── Given data ──
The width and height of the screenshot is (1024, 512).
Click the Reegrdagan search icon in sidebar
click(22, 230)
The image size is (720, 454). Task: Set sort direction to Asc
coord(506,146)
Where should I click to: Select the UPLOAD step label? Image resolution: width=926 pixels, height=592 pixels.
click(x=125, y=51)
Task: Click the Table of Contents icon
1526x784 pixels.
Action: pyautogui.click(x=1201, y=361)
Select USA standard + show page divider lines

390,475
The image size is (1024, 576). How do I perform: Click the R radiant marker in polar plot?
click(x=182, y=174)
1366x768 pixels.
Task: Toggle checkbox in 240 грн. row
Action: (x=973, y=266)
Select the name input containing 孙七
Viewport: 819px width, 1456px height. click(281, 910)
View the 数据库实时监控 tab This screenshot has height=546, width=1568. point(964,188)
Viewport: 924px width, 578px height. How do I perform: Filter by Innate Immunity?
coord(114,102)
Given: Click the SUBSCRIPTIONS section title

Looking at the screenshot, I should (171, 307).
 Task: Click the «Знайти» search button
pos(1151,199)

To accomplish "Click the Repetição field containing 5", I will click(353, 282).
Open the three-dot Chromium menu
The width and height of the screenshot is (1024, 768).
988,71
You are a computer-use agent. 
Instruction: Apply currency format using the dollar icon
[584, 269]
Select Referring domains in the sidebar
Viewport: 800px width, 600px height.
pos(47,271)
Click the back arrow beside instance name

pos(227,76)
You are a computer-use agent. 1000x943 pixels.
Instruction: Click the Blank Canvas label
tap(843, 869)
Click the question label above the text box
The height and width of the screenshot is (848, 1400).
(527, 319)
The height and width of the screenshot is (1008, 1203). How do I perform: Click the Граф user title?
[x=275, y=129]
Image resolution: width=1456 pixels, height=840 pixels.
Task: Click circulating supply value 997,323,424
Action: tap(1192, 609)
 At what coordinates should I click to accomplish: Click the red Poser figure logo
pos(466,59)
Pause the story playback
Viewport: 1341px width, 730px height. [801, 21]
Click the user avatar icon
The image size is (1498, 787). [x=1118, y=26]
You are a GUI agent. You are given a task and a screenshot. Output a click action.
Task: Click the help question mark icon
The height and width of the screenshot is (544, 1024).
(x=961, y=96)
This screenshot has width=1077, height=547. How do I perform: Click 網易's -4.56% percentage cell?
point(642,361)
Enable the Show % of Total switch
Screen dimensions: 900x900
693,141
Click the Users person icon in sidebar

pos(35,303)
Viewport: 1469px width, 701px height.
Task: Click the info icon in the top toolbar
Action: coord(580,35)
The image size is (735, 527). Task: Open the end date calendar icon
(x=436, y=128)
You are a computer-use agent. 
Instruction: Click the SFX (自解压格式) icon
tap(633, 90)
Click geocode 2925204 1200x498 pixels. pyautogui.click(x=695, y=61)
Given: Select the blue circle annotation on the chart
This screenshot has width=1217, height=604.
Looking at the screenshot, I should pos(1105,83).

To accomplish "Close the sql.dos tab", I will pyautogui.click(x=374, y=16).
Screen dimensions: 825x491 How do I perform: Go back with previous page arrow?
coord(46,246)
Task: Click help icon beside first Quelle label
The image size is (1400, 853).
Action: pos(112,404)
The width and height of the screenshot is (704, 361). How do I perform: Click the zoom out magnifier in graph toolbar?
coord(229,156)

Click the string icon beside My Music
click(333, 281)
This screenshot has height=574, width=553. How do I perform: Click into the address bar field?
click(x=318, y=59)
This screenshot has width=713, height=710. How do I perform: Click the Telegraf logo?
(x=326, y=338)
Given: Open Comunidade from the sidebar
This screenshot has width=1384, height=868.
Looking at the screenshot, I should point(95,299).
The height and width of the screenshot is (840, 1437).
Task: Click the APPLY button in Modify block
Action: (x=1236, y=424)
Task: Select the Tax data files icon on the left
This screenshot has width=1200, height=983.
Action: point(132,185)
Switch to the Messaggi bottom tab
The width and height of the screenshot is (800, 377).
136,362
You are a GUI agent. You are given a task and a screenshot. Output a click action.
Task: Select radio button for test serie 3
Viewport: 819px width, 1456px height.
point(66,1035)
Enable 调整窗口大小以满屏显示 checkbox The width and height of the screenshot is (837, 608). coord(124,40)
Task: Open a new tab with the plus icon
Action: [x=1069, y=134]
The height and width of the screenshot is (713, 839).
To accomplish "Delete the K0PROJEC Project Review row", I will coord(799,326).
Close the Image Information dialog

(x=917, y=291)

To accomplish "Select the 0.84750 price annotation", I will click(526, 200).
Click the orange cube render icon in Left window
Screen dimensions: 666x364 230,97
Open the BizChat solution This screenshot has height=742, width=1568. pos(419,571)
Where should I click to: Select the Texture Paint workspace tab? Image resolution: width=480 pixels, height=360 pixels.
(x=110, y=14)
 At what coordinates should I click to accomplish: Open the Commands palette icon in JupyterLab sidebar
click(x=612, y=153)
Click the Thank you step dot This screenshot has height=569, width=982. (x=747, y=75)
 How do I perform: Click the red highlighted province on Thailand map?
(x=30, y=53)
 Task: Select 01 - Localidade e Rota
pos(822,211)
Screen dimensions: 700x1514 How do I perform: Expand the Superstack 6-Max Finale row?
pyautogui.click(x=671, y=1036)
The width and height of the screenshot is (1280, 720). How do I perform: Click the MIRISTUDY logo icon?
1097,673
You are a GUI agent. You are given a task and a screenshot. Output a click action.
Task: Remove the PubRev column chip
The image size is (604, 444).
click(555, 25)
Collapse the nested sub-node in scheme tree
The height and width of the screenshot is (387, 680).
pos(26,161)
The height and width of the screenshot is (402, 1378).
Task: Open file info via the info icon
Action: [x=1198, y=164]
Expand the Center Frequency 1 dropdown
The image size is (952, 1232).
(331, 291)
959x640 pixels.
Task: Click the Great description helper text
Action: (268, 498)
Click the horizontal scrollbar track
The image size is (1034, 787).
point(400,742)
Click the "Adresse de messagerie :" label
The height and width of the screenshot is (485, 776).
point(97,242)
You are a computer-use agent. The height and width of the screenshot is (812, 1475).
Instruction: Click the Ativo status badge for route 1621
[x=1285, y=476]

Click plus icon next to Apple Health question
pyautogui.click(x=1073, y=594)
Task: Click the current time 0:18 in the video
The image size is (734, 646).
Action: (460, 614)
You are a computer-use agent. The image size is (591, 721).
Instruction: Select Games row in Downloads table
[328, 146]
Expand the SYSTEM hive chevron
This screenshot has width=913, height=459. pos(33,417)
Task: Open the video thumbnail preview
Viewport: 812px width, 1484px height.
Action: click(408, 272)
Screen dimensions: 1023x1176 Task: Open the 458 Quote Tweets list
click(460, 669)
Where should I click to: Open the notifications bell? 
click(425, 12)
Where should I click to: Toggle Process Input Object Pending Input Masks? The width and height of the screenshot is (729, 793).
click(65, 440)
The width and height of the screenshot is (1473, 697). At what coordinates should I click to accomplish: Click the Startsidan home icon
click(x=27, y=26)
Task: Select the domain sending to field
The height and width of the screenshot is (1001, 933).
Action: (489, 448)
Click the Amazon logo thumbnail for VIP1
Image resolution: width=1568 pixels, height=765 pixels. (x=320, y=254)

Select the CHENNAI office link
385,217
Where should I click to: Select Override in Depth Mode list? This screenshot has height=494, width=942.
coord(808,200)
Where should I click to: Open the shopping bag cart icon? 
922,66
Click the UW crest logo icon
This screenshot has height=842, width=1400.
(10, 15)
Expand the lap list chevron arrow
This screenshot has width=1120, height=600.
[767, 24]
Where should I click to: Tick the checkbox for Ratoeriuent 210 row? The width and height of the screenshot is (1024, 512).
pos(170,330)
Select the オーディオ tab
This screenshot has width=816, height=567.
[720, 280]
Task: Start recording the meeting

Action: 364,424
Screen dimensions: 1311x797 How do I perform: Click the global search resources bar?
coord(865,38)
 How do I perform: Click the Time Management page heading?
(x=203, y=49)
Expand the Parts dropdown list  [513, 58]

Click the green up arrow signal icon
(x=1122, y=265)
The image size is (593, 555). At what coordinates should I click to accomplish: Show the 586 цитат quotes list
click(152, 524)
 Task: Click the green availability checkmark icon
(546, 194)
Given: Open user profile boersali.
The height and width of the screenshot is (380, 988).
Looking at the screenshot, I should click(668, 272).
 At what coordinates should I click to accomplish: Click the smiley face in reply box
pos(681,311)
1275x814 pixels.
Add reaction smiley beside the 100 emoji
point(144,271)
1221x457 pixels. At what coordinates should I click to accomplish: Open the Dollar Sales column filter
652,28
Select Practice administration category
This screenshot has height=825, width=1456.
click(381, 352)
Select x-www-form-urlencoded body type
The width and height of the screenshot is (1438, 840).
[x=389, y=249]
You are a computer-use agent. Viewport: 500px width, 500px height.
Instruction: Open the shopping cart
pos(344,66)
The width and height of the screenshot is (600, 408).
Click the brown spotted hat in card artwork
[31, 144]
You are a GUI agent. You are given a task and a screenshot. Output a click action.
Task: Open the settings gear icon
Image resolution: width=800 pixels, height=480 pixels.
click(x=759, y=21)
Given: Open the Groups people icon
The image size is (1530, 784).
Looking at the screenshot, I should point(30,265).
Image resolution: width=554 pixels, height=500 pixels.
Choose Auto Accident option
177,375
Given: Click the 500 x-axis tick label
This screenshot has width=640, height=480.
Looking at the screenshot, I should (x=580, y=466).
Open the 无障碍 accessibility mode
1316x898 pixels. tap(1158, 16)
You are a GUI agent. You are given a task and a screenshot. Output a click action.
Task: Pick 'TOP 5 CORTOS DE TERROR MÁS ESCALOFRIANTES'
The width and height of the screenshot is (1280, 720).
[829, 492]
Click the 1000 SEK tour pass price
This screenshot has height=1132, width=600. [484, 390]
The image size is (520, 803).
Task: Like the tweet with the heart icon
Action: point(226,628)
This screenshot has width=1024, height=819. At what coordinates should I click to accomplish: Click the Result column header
───
[Try it] Out of the listing above, reproduce exactly the lines from the one with "The image size is (720, 454)." up to and including the one with "Task: Click the Table of Contents icon".

[Task output]
The image size is (720, 454). Task: Set sort direction to Asc
coord(506,146)
Where should I click to: Select the UPLOAD step label? Image resolution: width=926 pixels, height=592 pixels.
click(x=125, y=51)
Task: Click the Table of Contents icon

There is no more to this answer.